What you will do - Lines that contain "thumbnail": how many are there in the listing below? Answer with a number and nothing more.
Supplied entries: Begin
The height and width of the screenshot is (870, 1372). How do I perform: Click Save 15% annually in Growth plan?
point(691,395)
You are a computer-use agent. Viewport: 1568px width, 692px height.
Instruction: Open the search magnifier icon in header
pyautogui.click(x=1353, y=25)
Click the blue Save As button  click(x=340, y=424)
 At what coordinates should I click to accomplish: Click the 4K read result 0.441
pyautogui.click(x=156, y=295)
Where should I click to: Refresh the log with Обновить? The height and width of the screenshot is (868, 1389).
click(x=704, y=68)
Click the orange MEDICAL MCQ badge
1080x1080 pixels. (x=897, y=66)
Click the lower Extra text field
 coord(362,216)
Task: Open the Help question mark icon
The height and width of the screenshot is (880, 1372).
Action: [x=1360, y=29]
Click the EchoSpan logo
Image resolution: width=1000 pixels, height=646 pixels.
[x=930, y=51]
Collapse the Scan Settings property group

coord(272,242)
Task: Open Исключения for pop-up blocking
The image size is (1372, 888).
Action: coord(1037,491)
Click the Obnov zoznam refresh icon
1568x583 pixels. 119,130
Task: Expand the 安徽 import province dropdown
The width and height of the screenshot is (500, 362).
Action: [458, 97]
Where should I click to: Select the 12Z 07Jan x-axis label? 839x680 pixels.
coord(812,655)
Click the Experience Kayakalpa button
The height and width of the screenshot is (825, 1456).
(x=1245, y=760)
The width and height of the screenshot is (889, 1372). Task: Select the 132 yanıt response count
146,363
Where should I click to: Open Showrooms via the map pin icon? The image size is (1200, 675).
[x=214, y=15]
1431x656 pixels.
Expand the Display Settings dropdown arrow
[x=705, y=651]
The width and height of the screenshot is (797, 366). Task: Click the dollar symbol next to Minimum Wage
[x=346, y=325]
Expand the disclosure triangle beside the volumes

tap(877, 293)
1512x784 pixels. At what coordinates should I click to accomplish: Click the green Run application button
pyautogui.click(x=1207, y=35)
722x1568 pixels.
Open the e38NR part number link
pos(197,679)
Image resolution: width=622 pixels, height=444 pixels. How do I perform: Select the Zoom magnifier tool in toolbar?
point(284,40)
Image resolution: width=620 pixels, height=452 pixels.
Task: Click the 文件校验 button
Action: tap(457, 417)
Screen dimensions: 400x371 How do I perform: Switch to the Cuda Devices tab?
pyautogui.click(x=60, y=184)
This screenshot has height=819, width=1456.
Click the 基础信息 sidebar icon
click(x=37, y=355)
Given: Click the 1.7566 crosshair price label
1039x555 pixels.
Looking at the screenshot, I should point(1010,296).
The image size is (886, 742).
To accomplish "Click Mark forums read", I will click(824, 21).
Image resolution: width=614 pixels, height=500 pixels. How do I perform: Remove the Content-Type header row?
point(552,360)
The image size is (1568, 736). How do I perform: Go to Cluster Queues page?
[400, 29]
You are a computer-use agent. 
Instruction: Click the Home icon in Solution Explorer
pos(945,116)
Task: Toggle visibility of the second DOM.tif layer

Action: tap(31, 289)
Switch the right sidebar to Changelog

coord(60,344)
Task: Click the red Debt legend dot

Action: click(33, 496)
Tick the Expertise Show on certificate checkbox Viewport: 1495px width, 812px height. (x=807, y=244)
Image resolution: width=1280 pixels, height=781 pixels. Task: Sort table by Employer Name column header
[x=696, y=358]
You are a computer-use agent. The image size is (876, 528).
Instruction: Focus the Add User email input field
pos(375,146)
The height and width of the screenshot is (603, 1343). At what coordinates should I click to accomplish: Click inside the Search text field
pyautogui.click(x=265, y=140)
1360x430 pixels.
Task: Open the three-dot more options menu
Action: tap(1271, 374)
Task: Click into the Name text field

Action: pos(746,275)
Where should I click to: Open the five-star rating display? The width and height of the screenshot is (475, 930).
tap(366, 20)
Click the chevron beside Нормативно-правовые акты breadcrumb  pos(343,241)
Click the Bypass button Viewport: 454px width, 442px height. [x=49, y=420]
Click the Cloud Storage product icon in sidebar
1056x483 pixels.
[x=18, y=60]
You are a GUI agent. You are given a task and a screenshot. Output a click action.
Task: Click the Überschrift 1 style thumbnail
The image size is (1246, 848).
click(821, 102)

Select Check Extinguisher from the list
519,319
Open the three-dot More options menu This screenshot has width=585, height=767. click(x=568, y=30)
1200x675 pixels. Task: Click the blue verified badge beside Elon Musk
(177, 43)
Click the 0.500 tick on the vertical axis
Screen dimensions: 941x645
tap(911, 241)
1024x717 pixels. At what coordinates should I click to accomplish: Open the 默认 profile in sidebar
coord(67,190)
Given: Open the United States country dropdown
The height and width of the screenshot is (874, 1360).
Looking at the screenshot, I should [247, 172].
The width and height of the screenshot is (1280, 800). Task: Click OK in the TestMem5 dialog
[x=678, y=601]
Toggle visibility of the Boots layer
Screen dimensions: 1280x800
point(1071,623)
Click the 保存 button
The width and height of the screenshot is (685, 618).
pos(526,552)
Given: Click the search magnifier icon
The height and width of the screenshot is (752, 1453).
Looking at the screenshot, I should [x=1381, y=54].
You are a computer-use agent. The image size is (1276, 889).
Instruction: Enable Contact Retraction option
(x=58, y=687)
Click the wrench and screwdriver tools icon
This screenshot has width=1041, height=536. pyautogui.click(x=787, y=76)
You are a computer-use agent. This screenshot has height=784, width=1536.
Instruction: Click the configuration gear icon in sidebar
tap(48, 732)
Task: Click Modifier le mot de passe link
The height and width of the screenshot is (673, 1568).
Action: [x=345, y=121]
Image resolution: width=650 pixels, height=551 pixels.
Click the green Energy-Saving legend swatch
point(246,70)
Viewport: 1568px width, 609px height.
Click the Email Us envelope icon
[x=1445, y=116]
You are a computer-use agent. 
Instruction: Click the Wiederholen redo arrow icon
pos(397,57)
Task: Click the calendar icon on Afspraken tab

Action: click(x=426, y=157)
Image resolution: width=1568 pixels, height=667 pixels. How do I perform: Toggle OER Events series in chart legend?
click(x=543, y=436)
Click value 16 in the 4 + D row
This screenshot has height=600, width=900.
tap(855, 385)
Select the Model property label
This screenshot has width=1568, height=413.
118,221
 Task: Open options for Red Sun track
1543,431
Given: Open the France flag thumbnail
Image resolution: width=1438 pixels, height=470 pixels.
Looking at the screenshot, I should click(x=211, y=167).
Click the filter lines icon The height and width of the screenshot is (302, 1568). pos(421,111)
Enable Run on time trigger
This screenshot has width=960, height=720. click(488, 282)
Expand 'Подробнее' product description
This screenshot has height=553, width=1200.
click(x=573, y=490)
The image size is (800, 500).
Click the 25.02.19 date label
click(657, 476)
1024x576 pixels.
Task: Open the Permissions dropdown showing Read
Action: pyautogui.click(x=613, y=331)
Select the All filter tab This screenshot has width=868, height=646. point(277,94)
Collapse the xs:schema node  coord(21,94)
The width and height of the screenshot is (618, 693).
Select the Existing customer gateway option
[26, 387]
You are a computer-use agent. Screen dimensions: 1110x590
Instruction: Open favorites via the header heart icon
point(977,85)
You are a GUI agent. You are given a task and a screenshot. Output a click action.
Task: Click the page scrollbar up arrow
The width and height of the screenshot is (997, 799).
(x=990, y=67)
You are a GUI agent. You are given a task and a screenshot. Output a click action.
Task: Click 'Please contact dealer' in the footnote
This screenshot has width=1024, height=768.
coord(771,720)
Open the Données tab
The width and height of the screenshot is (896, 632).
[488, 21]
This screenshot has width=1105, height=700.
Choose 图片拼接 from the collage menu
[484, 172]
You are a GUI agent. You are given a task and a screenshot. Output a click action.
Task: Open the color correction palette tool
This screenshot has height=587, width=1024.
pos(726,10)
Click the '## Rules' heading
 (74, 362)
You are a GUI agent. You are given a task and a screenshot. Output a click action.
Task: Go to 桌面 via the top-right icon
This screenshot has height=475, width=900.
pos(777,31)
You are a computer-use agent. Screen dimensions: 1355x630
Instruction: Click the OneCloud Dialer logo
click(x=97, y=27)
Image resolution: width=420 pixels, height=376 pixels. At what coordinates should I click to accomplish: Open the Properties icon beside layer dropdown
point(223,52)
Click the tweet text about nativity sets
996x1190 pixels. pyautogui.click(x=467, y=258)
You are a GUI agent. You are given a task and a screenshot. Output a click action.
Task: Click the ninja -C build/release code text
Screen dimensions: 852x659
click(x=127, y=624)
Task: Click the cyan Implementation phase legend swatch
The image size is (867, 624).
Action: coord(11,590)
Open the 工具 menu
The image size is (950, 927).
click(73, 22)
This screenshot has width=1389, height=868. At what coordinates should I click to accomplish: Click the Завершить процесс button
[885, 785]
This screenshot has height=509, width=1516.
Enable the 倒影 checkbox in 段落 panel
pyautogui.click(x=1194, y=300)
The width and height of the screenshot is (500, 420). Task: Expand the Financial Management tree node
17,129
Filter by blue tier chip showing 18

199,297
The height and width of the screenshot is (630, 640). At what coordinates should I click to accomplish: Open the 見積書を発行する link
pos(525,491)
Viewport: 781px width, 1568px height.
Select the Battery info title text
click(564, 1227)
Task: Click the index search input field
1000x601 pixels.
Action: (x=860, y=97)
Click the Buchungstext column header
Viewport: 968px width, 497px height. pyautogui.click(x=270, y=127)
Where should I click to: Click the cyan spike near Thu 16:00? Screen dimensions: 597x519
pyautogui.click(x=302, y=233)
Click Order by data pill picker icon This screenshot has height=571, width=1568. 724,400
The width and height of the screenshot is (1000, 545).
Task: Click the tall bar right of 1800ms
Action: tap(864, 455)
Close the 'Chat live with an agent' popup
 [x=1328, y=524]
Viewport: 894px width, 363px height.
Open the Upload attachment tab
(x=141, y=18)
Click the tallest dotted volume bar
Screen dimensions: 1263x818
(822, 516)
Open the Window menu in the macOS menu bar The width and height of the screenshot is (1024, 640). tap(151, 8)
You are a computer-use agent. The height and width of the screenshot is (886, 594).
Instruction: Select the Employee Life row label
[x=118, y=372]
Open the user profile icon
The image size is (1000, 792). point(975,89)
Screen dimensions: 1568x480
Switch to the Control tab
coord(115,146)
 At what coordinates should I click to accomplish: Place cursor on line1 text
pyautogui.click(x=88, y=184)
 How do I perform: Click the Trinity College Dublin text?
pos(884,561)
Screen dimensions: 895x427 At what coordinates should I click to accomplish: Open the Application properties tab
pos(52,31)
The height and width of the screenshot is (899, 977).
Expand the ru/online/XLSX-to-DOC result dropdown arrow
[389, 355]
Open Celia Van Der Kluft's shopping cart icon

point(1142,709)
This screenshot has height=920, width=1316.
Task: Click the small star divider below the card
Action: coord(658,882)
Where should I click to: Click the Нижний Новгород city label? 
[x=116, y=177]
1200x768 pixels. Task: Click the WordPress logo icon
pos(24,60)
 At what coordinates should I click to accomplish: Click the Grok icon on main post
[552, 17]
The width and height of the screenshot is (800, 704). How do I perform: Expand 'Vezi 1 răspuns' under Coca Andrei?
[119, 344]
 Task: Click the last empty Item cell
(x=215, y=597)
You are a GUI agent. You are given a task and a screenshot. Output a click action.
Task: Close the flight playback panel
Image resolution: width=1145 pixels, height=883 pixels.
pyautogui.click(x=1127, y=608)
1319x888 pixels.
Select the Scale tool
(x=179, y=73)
Supplied entries: End
Problem solution - 2